:: Provided data ::

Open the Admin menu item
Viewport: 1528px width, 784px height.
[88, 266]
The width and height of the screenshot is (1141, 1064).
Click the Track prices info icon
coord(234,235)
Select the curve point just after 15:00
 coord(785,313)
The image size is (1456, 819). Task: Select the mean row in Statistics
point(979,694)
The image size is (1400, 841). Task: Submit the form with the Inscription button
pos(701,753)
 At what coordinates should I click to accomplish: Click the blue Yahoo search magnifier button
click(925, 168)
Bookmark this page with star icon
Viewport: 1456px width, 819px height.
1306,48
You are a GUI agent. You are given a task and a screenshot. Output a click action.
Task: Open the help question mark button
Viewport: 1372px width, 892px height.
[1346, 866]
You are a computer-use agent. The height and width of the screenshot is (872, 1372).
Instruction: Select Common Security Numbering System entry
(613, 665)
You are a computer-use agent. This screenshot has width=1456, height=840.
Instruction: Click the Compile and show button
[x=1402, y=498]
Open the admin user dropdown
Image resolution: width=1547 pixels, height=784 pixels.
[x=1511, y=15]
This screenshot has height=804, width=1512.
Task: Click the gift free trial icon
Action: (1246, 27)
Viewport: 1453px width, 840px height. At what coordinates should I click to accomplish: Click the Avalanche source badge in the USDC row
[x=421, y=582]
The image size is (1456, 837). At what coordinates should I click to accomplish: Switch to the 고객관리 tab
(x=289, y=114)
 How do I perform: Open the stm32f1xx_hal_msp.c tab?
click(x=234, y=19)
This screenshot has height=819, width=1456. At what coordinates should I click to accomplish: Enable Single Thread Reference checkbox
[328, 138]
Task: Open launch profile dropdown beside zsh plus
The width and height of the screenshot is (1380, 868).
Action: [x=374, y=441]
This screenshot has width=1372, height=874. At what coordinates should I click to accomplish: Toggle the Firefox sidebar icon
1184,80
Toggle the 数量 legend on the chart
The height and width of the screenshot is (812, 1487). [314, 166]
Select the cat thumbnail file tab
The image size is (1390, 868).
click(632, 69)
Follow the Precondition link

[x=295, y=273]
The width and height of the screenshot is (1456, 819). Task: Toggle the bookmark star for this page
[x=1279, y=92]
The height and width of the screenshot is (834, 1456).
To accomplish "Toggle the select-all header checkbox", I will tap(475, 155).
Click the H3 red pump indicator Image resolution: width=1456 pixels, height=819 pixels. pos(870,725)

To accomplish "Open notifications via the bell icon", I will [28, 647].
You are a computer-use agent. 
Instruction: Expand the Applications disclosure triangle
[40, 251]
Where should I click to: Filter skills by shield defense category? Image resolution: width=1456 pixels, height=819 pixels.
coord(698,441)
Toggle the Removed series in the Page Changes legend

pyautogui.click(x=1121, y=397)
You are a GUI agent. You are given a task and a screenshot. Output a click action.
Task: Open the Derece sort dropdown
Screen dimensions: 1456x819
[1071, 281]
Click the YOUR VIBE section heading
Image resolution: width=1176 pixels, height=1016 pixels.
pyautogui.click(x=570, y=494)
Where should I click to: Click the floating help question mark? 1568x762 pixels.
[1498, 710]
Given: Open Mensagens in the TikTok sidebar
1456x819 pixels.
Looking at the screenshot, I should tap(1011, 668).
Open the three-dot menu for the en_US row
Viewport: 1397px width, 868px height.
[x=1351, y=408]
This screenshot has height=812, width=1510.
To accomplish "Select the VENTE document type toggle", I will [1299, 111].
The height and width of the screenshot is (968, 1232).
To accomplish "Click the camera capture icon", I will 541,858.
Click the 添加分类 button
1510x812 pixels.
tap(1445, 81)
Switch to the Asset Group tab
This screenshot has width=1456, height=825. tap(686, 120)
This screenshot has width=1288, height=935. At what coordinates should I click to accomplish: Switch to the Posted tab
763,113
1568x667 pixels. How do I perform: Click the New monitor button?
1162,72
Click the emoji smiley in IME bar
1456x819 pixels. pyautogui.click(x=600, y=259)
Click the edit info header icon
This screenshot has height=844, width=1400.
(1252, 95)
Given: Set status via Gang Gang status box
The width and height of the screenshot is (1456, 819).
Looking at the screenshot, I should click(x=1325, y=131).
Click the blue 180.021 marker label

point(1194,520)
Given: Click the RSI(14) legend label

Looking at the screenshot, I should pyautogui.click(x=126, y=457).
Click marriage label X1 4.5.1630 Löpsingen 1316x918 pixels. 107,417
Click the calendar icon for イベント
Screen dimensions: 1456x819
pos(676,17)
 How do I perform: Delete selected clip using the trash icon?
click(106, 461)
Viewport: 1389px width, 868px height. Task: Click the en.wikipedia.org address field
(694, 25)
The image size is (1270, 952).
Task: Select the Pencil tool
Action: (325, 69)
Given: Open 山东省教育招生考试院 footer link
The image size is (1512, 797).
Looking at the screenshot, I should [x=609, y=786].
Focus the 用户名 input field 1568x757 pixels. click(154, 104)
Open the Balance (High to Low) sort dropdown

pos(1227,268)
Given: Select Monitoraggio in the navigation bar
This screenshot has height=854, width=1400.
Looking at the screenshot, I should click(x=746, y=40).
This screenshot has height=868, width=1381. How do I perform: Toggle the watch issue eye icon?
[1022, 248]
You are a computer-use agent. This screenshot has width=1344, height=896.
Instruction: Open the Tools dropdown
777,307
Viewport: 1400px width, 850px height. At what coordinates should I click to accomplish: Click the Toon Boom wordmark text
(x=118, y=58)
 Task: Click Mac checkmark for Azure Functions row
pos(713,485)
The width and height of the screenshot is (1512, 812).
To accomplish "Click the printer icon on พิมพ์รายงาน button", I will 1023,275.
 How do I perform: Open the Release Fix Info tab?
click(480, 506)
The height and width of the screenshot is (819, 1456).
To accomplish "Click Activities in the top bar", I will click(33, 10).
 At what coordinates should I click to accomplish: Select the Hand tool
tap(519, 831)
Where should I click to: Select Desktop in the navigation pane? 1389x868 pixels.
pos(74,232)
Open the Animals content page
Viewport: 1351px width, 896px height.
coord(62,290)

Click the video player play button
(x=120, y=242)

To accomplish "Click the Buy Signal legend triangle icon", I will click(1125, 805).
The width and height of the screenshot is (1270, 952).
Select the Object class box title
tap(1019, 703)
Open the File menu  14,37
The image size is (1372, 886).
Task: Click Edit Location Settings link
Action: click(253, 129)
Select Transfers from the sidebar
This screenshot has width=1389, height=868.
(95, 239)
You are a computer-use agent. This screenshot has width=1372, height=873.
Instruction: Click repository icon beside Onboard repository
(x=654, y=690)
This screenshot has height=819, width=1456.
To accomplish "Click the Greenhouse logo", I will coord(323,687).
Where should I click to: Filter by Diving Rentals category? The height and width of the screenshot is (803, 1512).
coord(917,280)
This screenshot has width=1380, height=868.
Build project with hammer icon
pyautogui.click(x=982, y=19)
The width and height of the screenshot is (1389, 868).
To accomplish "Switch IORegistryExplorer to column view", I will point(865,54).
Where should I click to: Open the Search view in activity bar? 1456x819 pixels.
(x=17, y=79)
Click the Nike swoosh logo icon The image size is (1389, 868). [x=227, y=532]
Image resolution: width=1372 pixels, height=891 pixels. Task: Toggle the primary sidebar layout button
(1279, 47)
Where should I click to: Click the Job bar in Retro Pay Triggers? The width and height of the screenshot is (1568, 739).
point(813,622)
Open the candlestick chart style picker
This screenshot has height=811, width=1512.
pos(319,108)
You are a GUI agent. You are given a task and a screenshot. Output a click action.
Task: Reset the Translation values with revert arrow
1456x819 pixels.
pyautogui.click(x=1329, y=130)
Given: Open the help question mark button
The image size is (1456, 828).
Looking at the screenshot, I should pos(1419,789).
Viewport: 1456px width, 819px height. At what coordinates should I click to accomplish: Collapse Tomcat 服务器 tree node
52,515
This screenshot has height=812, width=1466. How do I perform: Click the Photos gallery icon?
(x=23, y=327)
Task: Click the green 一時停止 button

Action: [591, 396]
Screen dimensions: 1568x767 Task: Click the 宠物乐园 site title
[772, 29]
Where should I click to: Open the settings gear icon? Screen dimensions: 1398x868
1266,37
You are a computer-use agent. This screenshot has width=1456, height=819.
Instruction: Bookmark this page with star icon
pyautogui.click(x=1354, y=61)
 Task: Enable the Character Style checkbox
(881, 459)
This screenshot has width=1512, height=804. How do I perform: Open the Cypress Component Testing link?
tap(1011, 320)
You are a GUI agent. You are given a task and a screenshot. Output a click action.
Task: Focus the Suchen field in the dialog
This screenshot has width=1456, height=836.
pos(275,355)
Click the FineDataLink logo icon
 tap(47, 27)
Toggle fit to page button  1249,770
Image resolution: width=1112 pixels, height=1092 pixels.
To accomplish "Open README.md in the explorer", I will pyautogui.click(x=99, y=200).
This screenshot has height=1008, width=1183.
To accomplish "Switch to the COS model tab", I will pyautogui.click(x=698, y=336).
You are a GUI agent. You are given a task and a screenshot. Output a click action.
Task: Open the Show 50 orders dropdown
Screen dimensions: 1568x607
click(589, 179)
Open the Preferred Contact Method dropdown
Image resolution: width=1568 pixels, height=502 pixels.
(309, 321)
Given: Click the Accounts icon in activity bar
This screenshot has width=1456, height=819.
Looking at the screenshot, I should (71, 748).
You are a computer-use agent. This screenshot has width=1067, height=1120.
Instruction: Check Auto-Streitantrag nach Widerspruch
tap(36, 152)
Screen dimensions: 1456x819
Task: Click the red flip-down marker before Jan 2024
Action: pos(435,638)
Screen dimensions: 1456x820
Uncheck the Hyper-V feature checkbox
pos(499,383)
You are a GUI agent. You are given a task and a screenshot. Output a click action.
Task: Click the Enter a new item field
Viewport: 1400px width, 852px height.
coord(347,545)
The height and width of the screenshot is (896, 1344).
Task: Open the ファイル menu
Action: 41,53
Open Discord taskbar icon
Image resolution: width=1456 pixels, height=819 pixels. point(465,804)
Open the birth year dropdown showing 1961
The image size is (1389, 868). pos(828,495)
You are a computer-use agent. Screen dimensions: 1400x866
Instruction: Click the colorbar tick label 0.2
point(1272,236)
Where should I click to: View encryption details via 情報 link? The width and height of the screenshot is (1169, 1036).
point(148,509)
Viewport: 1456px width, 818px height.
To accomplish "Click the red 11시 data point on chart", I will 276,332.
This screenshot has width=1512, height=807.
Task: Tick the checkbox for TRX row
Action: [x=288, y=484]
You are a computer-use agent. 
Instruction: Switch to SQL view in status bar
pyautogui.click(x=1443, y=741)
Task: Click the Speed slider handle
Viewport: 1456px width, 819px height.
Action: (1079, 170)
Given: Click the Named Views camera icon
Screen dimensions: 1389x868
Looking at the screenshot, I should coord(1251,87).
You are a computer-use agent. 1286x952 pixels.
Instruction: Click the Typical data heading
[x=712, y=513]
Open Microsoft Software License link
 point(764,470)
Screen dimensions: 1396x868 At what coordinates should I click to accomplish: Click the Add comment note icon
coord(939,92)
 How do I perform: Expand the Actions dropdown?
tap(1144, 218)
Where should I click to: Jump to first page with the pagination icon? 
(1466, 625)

:::

**Your goal:**
Print exactly the lines above from the one with "Click marriage label" to the one with "Given: Select Monitoraggio", including both.

**Result of this task:**
Click marriage label X1 4.5.1630 Löpsingen 1316x918 pixels. 107,417
Click the calendar icon for イベント
Screen dimensions: 1456x819
pos(676,17)
 How do I perform: Delete selected clip using the trash icon?
click(106, 461)
Viewport: 1389px width, 868px height. Task: Click the en.wikipedia.org address field
(694, 25)
The image size is (1270, 952).
Task: Select the Pencil tool
Action: (325, 69)
Given: Open 山东省教育招生考试院 footer link
The image size is (1512, 797).
Looking at the screenshot, I should [x=609, y=786].
Focus the 用户名 input field 1568x757 pixels. click(154, 104)
Open the Balance (High to Low) sort dropdown

pos(1227,268)
Given: Select Monitoraggio in the navigation bar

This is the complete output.